If a company gets to the stage where it has a monopolistic domination of its market and no longer faces meaningful competition, it has effectively become infrastructure (Google: search, Amazon: two-sided marketplace w/ logistics, Facebook: social networking). For infrastructure, from roads to fire departments, market competition is either impossible or detrimental, and the best manager of these resources, while nothing is perfect, is the government: the government should be empowered to aquire certain companies or parts of companies at a fair market value. By transforming uncompetitive monopolies into public infrastructure, we realign incentives toward serving public interests rather than shareholder profits.
One of the primary concerns here is surely data privacy. Can we trust the government with sensitive data? However, the alternative—leaving data in corporate hands—is also demonstrably risky, as corporations actively sell and exploit user data without sufficient oversight. On the other hand, governments already maintain internal data firewalls between departments (such as law enforcement and healthcare) and at least have the public’s interest in mind… on paper… or had… current US government aside. Anyway, this might be a wash; don’t trust anyone with your data (oops, too late). 😅
Notably, this isn’t an exit strategy for all companies. Many (most) companies reach a steady state in a healthy equilibrium with a competitive market (think Nike or Coca-Cola). Healthy competition is clearly the best way to keep shareholder extraction in check, as healthy market forces will not tolerate enshittification; shareholder value remains rightfully tied to the quality of the product. However, when companies acheive market domination, their shareholders often shift focus from improving products to extracting maximum financial value for themselves, leading to diminishing quality and stagnant innovation (enshittification: a tumor on society), and using this wealth and dominance to retain control.
At this stage, a government might be uniquely positioned, financially and institutionally, to purchase the profitable company at a fair market valuation.
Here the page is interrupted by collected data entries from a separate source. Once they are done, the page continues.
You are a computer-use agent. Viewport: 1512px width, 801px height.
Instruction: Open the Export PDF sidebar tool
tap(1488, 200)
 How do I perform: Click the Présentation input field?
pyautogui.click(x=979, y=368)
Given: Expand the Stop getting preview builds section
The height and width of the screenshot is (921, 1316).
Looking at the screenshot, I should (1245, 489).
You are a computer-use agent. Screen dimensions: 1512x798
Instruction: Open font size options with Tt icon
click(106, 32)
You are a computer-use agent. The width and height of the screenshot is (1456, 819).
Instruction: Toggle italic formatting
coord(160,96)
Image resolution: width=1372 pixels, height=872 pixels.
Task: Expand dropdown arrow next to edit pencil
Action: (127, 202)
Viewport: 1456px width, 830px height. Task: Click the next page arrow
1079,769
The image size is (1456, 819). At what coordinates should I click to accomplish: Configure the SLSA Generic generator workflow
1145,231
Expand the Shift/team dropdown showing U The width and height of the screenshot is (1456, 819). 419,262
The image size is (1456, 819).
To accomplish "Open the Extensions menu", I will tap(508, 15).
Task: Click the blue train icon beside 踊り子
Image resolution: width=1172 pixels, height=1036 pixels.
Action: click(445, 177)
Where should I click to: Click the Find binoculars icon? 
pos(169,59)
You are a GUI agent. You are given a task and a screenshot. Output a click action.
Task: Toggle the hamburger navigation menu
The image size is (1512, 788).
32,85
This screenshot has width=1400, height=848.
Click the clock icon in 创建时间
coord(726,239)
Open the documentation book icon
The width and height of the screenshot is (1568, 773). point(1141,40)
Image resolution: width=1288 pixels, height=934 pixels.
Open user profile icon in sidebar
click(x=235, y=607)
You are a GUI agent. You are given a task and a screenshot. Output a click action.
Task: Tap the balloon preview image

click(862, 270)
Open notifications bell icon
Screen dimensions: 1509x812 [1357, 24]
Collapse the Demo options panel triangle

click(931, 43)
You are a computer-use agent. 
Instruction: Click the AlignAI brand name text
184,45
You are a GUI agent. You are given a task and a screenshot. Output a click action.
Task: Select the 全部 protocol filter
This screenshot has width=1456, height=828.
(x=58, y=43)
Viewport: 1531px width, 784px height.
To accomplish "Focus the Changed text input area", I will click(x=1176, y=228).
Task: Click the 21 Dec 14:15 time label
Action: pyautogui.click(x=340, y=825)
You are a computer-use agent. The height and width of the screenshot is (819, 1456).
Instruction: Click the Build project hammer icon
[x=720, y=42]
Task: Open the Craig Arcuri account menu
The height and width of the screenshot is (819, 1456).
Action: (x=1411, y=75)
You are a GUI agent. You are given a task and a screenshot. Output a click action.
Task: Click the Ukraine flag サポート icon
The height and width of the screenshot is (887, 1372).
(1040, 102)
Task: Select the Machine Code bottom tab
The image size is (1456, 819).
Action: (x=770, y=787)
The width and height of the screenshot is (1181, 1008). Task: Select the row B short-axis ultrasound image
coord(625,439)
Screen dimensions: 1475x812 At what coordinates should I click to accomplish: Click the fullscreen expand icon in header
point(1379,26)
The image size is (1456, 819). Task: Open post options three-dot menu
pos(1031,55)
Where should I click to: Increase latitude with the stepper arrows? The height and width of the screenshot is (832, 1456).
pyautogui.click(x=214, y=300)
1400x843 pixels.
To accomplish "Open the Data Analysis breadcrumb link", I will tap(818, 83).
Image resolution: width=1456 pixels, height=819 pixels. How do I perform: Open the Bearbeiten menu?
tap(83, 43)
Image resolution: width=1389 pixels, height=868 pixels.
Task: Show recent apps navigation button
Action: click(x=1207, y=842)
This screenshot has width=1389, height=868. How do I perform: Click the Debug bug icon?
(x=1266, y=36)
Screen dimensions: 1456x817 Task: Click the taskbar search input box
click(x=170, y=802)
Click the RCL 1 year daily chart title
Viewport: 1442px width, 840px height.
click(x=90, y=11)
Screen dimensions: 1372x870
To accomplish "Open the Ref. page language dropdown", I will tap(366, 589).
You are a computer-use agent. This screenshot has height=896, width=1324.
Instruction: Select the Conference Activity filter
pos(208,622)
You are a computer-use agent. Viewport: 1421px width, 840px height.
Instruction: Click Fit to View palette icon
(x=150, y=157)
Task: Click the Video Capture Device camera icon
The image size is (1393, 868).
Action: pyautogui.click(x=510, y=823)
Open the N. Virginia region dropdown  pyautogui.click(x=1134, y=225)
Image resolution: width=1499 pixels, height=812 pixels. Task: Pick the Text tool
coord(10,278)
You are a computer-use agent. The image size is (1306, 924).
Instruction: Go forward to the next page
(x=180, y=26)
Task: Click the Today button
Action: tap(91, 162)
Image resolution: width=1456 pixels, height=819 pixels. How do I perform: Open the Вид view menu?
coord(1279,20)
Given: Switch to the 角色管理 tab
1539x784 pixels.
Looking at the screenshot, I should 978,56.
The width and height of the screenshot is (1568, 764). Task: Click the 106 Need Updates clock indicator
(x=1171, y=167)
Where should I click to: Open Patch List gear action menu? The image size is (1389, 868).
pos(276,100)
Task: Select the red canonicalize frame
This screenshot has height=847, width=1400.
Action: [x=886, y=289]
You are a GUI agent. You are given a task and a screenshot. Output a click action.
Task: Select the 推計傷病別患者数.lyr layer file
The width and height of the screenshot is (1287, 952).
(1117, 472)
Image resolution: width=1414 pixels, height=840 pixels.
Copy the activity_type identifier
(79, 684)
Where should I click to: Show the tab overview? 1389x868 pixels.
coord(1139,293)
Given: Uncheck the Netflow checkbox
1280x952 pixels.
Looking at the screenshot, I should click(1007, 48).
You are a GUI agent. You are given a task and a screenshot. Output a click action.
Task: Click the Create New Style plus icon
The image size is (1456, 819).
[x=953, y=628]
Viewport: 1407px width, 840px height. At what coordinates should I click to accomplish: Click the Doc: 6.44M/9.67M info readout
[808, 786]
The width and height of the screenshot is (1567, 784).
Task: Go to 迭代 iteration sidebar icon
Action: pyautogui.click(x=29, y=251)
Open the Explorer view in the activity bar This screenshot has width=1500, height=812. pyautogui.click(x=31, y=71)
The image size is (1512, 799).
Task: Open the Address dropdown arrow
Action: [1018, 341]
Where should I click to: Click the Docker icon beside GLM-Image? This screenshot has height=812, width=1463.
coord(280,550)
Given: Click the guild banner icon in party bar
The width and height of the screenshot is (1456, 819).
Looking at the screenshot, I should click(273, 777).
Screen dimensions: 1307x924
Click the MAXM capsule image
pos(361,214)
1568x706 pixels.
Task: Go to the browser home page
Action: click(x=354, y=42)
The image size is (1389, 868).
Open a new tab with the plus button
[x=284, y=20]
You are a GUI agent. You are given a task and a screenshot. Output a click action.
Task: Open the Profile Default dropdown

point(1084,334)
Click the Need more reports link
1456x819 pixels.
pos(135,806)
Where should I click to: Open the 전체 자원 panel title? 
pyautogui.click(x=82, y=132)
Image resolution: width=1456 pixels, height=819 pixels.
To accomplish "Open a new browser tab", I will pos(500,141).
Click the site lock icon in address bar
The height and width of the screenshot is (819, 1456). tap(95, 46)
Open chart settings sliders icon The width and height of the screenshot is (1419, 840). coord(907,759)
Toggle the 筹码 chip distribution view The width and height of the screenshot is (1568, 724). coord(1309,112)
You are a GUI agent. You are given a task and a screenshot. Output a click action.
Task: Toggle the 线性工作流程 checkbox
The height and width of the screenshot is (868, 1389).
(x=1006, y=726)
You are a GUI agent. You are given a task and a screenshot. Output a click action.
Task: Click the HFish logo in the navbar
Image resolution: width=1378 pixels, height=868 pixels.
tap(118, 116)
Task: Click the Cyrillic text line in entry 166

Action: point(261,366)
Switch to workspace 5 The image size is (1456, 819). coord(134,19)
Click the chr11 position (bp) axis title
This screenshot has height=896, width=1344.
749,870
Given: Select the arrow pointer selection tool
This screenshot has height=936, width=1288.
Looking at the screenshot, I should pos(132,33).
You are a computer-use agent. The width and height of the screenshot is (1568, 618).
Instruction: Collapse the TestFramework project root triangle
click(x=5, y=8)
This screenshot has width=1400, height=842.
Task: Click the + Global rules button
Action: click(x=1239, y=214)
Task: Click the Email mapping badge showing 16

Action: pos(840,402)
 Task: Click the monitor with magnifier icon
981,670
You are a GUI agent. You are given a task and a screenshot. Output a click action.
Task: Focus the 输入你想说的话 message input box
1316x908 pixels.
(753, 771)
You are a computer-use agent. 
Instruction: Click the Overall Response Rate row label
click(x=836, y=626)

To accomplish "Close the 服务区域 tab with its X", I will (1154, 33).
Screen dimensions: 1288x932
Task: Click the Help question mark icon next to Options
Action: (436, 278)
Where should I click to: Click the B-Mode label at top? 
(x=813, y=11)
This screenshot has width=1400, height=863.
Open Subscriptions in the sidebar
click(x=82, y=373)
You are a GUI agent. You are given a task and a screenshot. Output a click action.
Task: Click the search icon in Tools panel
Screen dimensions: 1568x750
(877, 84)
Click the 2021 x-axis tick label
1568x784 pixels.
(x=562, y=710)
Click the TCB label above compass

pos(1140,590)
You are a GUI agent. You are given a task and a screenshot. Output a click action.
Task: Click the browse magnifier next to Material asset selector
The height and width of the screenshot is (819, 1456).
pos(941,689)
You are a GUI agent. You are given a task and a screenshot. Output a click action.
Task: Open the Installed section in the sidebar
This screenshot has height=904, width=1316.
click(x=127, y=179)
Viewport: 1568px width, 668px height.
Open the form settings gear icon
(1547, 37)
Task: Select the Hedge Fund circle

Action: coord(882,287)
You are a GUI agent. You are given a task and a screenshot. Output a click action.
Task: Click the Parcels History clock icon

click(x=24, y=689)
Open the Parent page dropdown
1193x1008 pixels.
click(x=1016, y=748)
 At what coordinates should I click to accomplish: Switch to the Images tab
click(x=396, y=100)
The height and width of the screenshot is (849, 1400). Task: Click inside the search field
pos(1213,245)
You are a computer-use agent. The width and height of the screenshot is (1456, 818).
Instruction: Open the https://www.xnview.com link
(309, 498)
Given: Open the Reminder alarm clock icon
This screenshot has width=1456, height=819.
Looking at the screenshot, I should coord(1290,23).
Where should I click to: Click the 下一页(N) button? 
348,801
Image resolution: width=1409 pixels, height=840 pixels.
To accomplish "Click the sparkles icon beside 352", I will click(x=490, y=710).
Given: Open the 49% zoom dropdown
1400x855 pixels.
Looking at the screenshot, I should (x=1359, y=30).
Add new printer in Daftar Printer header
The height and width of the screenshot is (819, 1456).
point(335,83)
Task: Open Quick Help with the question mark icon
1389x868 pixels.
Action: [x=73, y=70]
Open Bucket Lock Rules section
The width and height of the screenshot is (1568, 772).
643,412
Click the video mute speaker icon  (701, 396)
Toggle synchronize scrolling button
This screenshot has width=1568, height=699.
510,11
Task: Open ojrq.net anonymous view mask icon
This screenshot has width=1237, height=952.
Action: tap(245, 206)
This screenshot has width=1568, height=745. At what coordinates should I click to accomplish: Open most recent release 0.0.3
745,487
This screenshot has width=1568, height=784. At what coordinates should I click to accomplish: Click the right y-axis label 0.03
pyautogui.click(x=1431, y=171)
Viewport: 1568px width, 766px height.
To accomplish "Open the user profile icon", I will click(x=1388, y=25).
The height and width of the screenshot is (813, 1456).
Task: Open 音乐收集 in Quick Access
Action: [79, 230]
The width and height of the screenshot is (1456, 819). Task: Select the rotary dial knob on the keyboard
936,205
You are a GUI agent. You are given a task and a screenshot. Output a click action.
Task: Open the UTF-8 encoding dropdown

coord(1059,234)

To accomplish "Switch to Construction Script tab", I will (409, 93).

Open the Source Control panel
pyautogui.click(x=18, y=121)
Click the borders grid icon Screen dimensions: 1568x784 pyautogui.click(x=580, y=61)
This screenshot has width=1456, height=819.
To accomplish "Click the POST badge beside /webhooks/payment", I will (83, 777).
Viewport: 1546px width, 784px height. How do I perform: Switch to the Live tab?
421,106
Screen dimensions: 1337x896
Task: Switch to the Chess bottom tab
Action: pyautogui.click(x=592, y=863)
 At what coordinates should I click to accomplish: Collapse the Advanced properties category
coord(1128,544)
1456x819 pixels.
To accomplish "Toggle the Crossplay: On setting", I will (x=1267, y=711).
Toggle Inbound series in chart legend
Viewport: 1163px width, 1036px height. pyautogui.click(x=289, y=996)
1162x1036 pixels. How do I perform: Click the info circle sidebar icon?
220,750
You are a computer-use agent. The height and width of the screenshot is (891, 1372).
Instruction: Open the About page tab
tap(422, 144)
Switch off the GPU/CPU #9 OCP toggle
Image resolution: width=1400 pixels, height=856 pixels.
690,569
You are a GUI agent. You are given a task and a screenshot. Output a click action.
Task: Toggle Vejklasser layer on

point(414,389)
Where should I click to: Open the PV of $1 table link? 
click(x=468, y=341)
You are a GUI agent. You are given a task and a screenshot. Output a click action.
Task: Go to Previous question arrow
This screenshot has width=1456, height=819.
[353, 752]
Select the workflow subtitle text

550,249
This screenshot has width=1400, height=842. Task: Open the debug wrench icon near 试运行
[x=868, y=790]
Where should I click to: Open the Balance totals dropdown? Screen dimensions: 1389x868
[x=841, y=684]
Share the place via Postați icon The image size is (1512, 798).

Investors would realize their gains through this exit strategy, freeing capital and innovation to reinvest in other growing ventures. Indeed, since the company is profitable, employees, including key executives and engineers deeply familiar with the product, could remain without a paycut, maintaining continuity and ensuring operational stability.
Finally, as government controlled infrastructure, there wouldn’t be the same priority placed on retaining market dominance at all costs. If quality were to decrease or new innovations begin to leave the system behind, fresh new companies would have the breathing room to bring competition back into the space (the outcome of which could take a great many forms). So the space in general might see increased innovation as there isn’t a market leader suppressing it.
While trusting the government with more data and relied upon services may be uncomfortable, it’s arguably preferable to leaving such power in the hands of private entities whose sole incentive becomes profit extraction. While nothing is perfect or without drawbacks, this might create a healthier, more transparent, and socially aligned structure that mitigates the worst outcomes of unchecked growth.